Altair charts rendering is well integrated with jupyter notebook but not when we run a python script. Tried the altair_viewer method mentioned here, but it opens the chart in a new browser window during the docs build. So in the docstring of the from_raw_method the chart is being displayed using .. raw:: html directive. So everytime the code changes the new chart after running the example needs to be copied and saved in src/sklearn-evaluation/assets/cm/ path as metric_chart.html. I'm not sure if this is the correct way as it's a manual process, but I'm still not sure how else to handle this.

let's ignore this for now and just include a link from the docstring to a notebook tutorial so it correctly displays the interactive plot. we can create a new one under classification/interactive-plots

edublancas commented 1 year ago

If X_test contains too many columns the view would become very wide, in this case should users pass only the desired columns as a dataframe/ numpy array. Or should this be handled from our end?

if there are more than X columns, I think let's just grab the top Y (not sure how many make sense, maybe 4-5?) and display a warning saying that only the top X columns are displayed and that users might subselect fewer columns if they want to control which ones to display

neelasha23 commented 1 year ago

Fixed the above points @edublancas

tonykploomber commented 1 year ago

In the preview doc https://sklearn-evaluation--275.org.readthedocs.build/en/275/classification/cm_interactive.html

It seems the Observation and Statistics number are overlapping

Screenshot 2023-02-23 at 11 34 04 AM
neelasha23 commented 1 year ago

In the preview doc https://sklearn-evaluation--275.org.readthedocs.build/en/275/classification/cm_interactive.html

It seems the Observation and Statistics number are overlapping

Screenshot 2023-02-23 at 11 34 04 AM

Yes this is happening if you click on the table area. In this case all the quadrants are getting selected all at once.

tonykploomber commented 1 year ago

I also checked the altair doc Seems there is no easy way to fix the issue when multiple selected mode.

We can check if there is better way to present table with multiple values

edublancas commented 1 year ago

is there a way to get back the original colors? and to highlight the selected one, maybe we can add a border or something else so it's clear which one is selected. I think with that we'd be ready to release!

looks like this:

image

although when double-clicking a quadrant, it gets the right colors (but triggers the overlap problem):

image

one thing that came to mind (let's see if it's not too much of a hassle): when testing the confusion matrix, I realized that it'd be useful to compare quadrants. for example, I might want to know how false positives for class 1 compare to false positives for class 2 by looking at the sample statistics. is there a way to allow a user to select two quadrants? for example, the first one with and a second one with a double-click or some other modifies like shift + click

then if two quadrants are selected, we could display the ratio of features: feature_1_from_quadrant_1 / feature_1_from_quadrant_2

neelasha23 commented 1 year ago

is there a way to get back the original colors? and to highlight the selected one, maybe we can add a border or something else so it's clear which one is selected.
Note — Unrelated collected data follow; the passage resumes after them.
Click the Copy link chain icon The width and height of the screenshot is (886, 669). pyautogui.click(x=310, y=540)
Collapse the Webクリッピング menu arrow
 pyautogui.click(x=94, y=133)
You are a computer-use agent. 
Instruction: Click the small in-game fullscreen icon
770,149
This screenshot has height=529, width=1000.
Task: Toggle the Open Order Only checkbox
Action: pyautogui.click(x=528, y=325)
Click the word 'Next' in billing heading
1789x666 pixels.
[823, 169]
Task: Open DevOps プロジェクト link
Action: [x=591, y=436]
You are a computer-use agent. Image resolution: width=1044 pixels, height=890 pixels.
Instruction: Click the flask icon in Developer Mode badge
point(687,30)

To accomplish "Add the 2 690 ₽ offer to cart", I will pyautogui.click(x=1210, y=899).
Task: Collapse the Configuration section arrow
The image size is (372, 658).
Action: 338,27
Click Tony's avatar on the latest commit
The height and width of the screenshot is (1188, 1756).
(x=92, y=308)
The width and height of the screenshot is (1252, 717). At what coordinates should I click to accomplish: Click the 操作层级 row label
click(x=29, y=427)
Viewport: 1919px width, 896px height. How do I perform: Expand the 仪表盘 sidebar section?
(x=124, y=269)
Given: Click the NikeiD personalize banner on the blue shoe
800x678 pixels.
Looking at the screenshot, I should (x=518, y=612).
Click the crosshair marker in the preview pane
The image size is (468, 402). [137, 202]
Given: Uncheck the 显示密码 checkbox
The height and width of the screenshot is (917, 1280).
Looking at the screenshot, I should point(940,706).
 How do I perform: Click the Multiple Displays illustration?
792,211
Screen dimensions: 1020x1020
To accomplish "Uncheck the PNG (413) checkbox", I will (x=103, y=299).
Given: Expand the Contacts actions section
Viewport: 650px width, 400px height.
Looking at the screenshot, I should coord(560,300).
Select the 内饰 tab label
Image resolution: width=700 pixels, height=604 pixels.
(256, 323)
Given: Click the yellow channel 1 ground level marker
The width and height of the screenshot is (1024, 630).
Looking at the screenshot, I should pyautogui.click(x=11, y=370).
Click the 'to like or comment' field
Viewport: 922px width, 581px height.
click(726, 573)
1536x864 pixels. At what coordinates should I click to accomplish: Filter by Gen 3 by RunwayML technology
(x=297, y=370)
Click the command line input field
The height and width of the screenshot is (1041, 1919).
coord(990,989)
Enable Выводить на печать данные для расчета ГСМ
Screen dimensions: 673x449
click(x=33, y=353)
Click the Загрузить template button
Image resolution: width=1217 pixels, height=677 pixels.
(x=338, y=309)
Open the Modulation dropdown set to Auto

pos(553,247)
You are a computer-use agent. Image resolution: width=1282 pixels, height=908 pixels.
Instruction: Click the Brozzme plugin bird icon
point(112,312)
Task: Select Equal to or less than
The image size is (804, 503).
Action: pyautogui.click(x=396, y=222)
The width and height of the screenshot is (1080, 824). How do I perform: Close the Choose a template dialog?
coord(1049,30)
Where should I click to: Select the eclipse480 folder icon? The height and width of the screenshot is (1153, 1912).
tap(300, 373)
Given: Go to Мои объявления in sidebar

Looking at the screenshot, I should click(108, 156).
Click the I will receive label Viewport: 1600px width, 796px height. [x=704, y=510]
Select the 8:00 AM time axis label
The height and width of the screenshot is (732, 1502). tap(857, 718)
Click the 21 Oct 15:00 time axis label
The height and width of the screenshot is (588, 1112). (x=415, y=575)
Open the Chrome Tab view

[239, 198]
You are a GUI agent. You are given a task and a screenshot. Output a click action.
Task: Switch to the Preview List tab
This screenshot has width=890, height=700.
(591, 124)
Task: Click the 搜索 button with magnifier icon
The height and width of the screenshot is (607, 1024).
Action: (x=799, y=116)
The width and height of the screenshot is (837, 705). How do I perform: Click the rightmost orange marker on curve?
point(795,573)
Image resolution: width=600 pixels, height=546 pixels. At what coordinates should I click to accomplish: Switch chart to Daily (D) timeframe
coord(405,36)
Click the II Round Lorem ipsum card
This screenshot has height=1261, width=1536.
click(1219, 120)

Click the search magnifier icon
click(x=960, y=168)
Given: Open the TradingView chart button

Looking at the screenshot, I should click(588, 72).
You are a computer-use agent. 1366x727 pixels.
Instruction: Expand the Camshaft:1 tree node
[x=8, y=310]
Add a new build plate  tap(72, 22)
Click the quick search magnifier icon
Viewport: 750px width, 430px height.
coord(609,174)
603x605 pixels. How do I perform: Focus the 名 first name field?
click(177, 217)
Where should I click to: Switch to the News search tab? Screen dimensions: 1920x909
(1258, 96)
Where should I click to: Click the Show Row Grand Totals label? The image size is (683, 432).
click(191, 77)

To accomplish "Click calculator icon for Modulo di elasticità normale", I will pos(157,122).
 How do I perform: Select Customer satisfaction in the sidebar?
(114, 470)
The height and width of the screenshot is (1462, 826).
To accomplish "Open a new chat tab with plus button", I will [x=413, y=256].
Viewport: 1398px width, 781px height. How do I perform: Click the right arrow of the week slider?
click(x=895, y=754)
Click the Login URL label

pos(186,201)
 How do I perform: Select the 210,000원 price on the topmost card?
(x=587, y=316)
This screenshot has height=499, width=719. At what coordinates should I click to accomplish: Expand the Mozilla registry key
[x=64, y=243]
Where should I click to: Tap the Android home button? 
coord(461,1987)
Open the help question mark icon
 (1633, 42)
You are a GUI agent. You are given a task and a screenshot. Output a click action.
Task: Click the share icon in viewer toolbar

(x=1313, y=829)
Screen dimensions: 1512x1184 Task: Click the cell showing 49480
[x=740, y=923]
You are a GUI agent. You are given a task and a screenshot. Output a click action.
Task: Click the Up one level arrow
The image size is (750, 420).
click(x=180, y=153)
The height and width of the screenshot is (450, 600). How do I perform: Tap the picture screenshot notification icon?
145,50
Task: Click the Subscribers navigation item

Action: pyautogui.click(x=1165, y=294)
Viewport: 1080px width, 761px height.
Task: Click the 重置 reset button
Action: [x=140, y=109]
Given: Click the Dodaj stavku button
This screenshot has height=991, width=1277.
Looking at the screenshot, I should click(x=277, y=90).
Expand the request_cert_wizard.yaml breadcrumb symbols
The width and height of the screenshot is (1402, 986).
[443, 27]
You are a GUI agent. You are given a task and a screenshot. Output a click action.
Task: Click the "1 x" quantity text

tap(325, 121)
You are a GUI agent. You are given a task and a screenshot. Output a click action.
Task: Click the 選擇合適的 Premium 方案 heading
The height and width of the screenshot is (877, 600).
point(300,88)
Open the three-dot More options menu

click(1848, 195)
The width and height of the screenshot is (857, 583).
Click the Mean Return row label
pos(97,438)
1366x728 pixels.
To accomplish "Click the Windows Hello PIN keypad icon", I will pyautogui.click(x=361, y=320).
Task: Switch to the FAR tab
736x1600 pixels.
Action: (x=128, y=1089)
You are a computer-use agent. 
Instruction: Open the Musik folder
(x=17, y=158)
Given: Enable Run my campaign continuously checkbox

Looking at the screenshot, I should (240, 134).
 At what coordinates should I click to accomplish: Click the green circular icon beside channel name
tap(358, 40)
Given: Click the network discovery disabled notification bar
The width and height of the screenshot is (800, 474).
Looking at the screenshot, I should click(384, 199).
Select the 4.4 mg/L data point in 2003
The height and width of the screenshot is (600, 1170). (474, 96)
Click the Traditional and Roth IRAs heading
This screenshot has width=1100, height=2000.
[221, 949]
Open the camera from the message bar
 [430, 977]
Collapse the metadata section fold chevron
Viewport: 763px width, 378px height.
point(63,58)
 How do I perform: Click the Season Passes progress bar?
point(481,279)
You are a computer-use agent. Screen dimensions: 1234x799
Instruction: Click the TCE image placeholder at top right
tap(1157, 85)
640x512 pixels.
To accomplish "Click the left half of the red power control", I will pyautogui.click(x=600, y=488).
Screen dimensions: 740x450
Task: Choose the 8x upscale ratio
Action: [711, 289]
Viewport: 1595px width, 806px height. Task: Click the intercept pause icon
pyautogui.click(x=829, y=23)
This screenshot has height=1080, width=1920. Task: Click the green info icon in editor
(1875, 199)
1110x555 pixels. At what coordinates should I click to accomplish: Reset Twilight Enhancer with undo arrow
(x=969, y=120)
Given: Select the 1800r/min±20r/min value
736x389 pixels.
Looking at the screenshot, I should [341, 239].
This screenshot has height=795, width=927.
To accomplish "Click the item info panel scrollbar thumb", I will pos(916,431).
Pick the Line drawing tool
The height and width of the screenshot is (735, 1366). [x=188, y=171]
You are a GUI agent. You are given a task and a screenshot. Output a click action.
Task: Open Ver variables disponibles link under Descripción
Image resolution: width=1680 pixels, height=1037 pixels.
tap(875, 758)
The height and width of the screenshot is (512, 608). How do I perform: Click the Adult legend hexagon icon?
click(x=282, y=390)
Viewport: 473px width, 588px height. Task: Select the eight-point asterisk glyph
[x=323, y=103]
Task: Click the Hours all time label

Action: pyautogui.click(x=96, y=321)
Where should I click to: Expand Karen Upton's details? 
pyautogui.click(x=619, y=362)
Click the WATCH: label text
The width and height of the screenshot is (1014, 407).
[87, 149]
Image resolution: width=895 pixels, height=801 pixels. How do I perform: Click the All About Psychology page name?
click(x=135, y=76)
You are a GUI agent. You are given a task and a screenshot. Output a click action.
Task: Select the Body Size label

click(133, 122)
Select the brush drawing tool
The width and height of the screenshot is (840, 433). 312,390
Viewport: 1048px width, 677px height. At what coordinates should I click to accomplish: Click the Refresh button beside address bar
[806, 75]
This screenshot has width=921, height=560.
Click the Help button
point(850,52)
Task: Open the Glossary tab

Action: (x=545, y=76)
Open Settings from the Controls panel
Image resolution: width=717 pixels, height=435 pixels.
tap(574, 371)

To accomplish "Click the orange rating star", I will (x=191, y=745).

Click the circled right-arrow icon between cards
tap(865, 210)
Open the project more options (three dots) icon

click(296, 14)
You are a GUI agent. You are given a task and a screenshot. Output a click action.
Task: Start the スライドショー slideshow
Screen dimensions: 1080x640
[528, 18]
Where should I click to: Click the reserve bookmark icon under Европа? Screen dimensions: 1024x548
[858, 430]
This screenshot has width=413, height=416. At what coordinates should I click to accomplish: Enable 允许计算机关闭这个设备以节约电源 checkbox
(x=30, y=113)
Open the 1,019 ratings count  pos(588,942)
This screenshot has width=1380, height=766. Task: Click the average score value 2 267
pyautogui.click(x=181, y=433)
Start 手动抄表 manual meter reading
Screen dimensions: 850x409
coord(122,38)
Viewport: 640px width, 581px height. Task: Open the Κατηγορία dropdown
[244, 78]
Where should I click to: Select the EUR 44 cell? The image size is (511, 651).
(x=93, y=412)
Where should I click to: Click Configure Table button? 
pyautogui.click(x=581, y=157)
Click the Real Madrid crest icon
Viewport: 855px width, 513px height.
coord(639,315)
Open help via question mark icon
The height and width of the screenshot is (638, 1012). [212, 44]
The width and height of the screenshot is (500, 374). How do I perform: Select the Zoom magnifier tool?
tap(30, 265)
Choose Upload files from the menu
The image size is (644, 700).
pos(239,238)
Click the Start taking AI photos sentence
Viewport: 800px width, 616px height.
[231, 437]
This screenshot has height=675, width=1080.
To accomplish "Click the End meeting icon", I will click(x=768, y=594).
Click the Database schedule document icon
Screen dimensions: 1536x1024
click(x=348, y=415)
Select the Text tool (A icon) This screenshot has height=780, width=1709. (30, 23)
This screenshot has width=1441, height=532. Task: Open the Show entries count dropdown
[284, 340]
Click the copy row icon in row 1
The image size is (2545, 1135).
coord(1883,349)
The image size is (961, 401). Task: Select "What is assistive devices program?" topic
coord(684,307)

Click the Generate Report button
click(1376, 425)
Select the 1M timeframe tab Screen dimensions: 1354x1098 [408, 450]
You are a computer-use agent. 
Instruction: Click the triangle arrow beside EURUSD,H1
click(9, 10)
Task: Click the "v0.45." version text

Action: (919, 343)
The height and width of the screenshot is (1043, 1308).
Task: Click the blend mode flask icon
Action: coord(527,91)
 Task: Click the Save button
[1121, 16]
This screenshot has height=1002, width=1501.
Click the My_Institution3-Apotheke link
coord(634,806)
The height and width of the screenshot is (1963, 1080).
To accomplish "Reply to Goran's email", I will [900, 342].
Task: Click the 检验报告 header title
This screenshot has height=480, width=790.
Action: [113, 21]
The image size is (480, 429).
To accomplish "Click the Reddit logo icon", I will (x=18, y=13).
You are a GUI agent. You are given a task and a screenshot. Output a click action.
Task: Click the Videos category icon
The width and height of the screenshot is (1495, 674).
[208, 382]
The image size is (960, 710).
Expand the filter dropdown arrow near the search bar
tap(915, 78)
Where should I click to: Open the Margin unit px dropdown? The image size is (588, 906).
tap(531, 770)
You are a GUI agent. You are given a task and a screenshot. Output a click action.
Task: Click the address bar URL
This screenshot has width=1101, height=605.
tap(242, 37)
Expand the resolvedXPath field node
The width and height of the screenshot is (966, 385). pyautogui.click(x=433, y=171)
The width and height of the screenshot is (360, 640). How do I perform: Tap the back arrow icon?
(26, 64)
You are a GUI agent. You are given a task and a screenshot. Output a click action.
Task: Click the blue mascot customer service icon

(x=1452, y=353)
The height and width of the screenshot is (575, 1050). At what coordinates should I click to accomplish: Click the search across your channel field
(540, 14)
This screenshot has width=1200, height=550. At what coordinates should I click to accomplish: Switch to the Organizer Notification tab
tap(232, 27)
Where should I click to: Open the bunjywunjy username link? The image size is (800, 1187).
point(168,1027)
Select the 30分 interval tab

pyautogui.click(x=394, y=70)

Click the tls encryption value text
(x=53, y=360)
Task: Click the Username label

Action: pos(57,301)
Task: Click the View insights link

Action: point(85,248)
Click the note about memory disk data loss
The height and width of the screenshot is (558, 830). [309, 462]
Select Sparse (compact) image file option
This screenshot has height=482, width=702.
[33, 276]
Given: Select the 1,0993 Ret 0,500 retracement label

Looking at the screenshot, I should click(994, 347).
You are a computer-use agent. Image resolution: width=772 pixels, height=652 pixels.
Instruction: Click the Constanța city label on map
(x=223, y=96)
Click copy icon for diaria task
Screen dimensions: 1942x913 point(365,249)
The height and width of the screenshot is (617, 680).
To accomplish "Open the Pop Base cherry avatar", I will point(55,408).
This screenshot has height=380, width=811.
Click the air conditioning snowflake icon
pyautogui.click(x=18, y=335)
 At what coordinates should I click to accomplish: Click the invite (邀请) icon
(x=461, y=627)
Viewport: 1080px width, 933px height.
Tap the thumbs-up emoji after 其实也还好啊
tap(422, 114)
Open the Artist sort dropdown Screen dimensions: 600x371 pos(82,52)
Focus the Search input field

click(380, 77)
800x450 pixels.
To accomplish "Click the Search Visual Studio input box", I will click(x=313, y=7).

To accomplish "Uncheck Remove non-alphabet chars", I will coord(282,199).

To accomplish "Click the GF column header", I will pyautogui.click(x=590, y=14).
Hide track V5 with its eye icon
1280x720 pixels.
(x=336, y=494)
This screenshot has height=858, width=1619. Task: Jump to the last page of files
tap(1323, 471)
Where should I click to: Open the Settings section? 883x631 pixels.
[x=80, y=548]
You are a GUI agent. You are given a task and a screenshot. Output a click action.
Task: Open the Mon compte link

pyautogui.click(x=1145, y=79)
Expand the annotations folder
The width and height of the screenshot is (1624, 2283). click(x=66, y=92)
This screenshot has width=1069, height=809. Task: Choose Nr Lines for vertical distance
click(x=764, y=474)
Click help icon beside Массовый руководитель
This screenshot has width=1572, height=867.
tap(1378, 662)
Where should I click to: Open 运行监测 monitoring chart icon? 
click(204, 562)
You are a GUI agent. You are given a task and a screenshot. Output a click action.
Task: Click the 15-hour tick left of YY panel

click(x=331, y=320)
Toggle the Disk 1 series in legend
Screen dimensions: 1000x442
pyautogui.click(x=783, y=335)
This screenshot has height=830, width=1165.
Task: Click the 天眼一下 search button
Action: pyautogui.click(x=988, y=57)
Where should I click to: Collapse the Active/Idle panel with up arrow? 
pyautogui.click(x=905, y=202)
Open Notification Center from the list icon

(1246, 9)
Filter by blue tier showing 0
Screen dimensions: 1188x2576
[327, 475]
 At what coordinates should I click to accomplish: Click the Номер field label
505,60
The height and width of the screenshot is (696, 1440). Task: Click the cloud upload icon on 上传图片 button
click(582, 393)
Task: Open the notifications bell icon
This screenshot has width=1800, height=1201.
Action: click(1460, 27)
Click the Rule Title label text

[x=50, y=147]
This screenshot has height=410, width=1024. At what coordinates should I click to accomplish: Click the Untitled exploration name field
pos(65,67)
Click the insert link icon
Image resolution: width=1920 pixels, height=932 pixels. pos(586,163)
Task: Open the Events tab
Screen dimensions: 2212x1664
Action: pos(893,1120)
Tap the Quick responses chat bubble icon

I think with that we'd be ready to release!

I don't see a border attribute in encodings There is opacity, I tried it along with conditional colors but it's messing up the color. The colors are currently selected based on a quadrant click like

color = alt.condition(
            selection,
            "confusion_matrix:N",
            alt.value("lightgray"),
            scale=alt.Scale(scheme="oranges"),
        )

This condition has a format (event_selection, color_if_true, color_if_false)

The only thing I can think of is changing the lightgray to some other color but that doesn't seem to solve the purpose.

when testing the confusion matrix, I realized that it'd be useful to compare quadrants.

There is a way to select multiple quadrants using selection_multi (Shift button) but it is displaying an overlapping chart (similar when we select all quadrants) I think the we would somehow need to capture the event single quadrant clicked and double quadrant clicked in our script .

if single_quadrant_clicked:
  display tables
else if double_quadrant_clicked:
  display feature ratios

According to this thread and this one there doesn't seem to be support for callbacks of Vega events from altair in Python.

I'm not sure how to go about this. Would need some more time to experiment

@edublancas

idomic commented 1 year ago

@neelasha23 anything else pending here?

neelasha23 commented 1 year ago

This is done, I have resolved all the comments. @idomic

edublancas commented 1 year ago

Woohoo! 🎉

idomic commented 1 year ago

Nice job @neelasha23 !